## Aim of the task
Could you give the stretch of lines from the one containing "900px width, 472px height." through the one containing "Click the help", both included, as a JSON list of strings with one string per line and blank lines left out?
>> start Exercise data
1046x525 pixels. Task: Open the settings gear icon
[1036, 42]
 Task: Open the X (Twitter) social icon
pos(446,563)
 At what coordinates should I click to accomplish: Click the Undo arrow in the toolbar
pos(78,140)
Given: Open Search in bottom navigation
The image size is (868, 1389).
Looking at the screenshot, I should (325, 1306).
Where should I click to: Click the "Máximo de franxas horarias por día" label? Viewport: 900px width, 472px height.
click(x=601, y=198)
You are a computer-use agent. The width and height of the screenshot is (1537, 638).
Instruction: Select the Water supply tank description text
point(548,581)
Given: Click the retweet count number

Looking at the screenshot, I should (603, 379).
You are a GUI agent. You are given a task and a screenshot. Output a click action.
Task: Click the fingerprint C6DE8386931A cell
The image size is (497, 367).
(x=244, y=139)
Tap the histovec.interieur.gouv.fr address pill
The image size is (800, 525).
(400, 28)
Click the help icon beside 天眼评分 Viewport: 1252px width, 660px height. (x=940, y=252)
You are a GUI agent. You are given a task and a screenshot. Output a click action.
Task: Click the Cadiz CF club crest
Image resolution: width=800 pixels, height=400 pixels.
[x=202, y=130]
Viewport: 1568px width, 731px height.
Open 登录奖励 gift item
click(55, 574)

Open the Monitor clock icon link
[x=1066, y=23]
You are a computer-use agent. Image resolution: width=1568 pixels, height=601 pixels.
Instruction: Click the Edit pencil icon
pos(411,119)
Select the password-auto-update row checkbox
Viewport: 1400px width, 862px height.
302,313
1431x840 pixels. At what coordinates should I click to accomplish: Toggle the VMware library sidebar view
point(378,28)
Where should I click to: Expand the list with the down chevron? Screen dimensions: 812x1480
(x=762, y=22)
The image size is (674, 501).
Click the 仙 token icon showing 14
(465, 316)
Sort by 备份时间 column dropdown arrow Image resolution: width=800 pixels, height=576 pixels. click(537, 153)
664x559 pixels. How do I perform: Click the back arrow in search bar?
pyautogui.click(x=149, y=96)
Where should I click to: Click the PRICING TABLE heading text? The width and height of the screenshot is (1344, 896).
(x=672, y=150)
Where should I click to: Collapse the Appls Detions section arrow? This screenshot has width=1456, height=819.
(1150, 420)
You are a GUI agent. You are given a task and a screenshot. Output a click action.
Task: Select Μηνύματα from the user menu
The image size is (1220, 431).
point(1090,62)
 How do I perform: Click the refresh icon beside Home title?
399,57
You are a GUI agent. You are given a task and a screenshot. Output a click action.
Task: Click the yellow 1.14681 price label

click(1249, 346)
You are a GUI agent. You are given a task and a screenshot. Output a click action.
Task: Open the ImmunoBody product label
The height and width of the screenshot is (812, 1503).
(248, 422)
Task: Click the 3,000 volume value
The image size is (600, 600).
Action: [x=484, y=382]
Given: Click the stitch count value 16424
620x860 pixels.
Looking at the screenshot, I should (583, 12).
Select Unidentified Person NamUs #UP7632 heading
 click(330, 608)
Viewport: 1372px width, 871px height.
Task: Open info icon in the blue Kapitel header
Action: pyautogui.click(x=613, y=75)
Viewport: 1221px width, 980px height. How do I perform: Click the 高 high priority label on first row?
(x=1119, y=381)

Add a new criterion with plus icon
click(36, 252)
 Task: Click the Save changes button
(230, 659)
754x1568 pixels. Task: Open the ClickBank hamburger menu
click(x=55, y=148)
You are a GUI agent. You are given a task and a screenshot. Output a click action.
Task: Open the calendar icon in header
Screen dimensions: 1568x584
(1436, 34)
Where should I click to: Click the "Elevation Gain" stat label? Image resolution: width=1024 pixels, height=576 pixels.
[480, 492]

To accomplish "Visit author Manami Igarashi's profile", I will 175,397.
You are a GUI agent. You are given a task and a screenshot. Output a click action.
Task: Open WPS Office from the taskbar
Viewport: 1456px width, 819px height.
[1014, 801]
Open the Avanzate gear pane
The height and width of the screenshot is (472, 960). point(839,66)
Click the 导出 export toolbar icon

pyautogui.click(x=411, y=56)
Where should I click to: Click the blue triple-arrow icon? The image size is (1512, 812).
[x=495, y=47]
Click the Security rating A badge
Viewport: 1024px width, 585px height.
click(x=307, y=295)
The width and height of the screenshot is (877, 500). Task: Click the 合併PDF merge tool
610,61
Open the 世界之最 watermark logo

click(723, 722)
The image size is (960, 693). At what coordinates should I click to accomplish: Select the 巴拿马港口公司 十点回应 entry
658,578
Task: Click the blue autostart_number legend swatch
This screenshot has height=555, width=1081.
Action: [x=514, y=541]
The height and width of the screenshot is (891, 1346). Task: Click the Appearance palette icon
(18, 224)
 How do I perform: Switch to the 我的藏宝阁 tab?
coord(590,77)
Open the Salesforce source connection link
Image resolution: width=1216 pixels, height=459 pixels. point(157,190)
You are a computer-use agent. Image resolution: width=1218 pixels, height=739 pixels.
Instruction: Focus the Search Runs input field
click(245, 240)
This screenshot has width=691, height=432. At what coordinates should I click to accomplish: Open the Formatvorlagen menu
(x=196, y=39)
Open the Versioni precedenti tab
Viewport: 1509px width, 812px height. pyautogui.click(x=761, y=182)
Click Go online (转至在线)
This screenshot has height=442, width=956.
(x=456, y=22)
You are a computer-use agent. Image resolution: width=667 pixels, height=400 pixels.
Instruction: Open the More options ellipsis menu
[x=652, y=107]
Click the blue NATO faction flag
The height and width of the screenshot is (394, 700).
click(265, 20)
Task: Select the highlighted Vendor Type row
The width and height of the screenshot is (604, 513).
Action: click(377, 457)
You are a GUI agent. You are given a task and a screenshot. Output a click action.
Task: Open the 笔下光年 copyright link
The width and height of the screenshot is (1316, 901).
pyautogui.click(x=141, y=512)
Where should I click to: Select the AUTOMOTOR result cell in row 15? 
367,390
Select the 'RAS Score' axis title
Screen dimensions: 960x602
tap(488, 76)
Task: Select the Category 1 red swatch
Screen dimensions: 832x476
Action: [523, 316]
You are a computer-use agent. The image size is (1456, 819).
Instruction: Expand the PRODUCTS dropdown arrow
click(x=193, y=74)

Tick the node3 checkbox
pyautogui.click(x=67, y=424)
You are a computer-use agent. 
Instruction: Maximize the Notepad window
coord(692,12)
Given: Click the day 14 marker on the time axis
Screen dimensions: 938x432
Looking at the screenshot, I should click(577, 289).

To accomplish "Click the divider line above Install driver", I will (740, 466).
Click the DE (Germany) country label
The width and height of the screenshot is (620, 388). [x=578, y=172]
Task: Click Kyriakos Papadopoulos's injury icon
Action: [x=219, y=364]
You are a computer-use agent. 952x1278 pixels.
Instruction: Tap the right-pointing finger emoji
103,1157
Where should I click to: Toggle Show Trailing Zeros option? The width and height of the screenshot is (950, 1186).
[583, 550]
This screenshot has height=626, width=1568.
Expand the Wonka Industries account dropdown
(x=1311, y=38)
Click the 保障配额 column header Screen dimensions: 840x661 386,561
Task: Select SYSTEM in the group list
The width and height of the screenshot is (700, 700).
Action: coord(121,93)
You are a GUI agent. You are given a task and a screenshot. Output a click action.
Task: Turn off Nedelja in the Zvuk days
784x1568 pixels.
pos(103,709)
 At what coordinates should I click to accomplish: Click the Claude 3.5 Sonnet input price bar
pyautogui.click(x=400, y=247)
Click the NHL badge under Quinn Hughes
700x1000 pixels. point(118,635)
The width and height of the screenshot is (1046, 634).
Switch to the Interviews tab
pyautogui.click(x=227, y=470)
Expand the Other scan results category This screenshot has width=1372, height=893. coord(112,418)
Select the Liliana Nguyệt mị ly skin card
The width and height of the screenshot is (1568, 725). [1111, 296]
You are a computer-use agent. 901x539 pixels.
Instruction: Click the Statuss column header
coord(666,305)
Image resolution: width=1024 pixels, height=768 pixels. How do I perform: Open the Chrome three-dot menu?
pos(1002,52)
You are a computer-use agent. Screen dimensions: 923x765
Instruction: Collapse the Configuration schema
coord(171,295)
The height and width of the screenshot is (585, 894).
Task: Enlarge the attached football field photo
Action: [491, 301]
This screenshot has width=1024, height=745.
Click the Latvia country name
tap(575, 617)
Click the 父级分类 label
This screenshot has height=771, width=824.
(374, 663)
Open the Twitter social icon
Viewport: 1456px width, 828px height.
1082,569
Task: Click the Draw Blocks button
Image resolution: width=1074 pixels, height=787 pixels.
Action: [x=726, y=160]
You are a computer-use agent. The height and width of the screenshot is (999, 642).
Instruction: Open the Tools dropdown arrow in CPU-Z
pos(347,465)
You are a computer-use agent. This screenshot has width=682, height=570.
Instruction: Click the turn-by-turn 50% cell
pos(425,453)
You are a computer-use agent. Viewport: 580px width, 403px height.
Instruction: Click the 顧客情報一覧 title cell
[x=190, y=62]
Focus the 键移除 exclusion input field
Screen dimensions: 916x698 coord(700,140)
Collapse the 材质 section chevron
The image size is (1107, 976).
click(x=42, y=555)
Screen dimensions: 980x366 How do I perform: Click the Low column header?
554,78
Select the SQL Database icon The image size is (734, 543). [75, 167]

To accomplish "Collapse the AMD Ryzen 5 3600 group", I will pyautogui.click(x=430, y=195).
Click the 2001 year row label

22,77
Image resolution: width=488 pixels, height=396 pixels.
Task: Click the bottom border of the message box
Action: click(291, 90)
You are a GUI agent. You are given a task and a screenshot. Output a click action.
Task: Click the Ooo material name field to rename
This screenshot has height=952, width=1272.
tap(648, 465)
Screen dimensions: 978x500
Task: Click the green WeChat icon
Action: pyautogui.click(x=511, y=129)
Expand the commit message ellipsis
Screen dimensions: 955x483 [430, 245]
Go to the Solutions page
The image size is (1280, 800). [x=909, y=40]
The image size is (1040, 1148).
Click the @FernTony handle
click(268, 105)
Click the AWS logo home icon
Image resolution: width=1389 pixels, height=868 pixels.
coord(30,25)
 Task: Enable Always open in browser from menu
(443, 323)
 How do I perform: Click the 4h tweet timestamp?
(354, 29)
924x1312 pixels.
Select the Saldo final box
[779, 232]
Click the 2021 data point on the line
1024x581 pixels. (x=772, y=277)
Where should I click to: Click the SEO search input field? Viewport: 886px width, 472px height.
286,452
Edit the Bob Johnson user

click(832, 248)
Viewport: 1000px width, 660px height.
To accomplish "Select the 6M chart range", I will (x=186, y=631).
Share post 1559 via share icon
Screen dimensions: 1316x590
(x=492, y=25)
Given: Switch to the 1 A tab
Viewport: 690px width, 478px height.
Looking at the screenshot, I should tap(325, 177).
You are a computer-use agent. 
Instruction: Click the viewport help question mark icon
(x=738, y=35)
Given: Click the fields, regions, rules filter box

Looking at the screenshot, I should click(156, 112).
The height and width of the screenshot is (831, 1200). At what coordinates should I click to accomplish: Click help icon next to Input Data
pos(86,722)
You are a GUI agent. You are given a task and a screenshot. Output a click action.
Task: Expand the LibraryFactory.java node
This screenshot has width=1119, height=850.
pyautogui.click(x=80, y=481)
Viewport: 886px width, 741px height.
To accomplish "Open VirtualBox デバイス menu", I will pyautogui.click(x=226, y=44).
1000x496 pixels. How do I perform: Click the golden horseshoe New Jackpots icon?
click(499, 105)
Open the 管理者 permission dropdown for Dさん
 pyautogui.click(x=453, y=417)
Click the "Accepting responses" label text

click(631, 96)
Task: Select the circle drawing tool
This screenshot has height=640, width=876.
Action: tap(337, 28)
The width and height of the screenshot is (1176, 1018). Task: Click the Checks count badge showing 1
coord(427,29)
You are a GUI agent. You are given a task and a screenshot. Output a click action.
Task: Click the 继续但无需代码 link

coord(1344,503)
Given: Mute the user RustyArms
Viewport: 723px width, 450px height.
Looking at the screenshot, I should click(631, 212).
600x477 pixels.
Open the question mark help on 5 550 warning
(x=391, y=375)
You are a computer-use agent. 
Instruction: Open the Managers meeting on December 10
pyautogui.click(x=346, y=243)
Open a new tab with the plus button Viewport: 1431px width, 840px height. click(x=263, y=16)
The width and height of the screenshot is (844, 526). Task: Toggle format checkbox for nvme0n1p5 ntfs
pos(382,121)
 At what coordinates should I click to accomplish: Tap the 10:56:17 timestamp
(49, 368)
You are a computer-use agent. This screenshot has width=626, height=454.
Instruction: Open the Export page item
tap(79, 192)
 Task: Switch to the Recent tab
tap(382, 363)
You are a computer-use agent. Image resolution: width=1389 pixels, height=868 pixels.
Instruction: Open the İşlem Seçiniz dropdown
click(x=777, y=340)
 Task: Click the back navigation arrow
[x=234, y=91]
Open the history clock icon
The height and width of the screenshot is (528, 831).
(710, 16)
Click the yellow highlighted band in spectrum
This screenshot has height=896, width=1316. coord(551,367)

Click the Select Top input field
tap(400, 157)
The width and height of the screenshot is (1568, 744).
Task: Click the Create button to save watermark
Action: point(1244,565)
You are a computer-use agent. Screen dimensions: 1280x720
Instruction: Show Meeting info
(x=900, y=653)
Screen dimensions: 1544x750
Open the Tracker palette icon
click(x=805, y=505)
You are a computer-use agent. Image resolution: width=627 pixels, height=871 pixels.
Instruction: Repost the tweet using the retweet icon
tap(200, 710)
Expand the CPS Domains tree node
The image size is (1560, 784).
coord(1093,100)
>> end Exercise data
## Worked solution
[
  "Where should I click to: Click the \"Máximo de franxas horarias por día\" label? Viewport: 900px width, 472px height.",
  "click(x=601, y=198)",
  "You are a computer-use agent. The width and height of the screenshot is (1537, 638).",
  "Instruction: Select the Water supply tank description text",
  "point(548,581)",
  "Given: Click the retweet count number",
  "Looking at the screenshot, I should (603, 379).",
  "You are a GUI agent. You are given a task and a screenshot. Output a click action.",
  "Task: Click the fingerprint C6DE8386931A cell",
  "The image size is (497, 367).",
  "(x=244, y=139)",
  "Tap the histovec.interieur.gouv.fr address pill",
  "The image size is (800, 525).",
  "(400, 28)",
  "Click the help icon beside 天眼评分 Viewport: 1252px width, 660px height. (x=940, y=252)"
]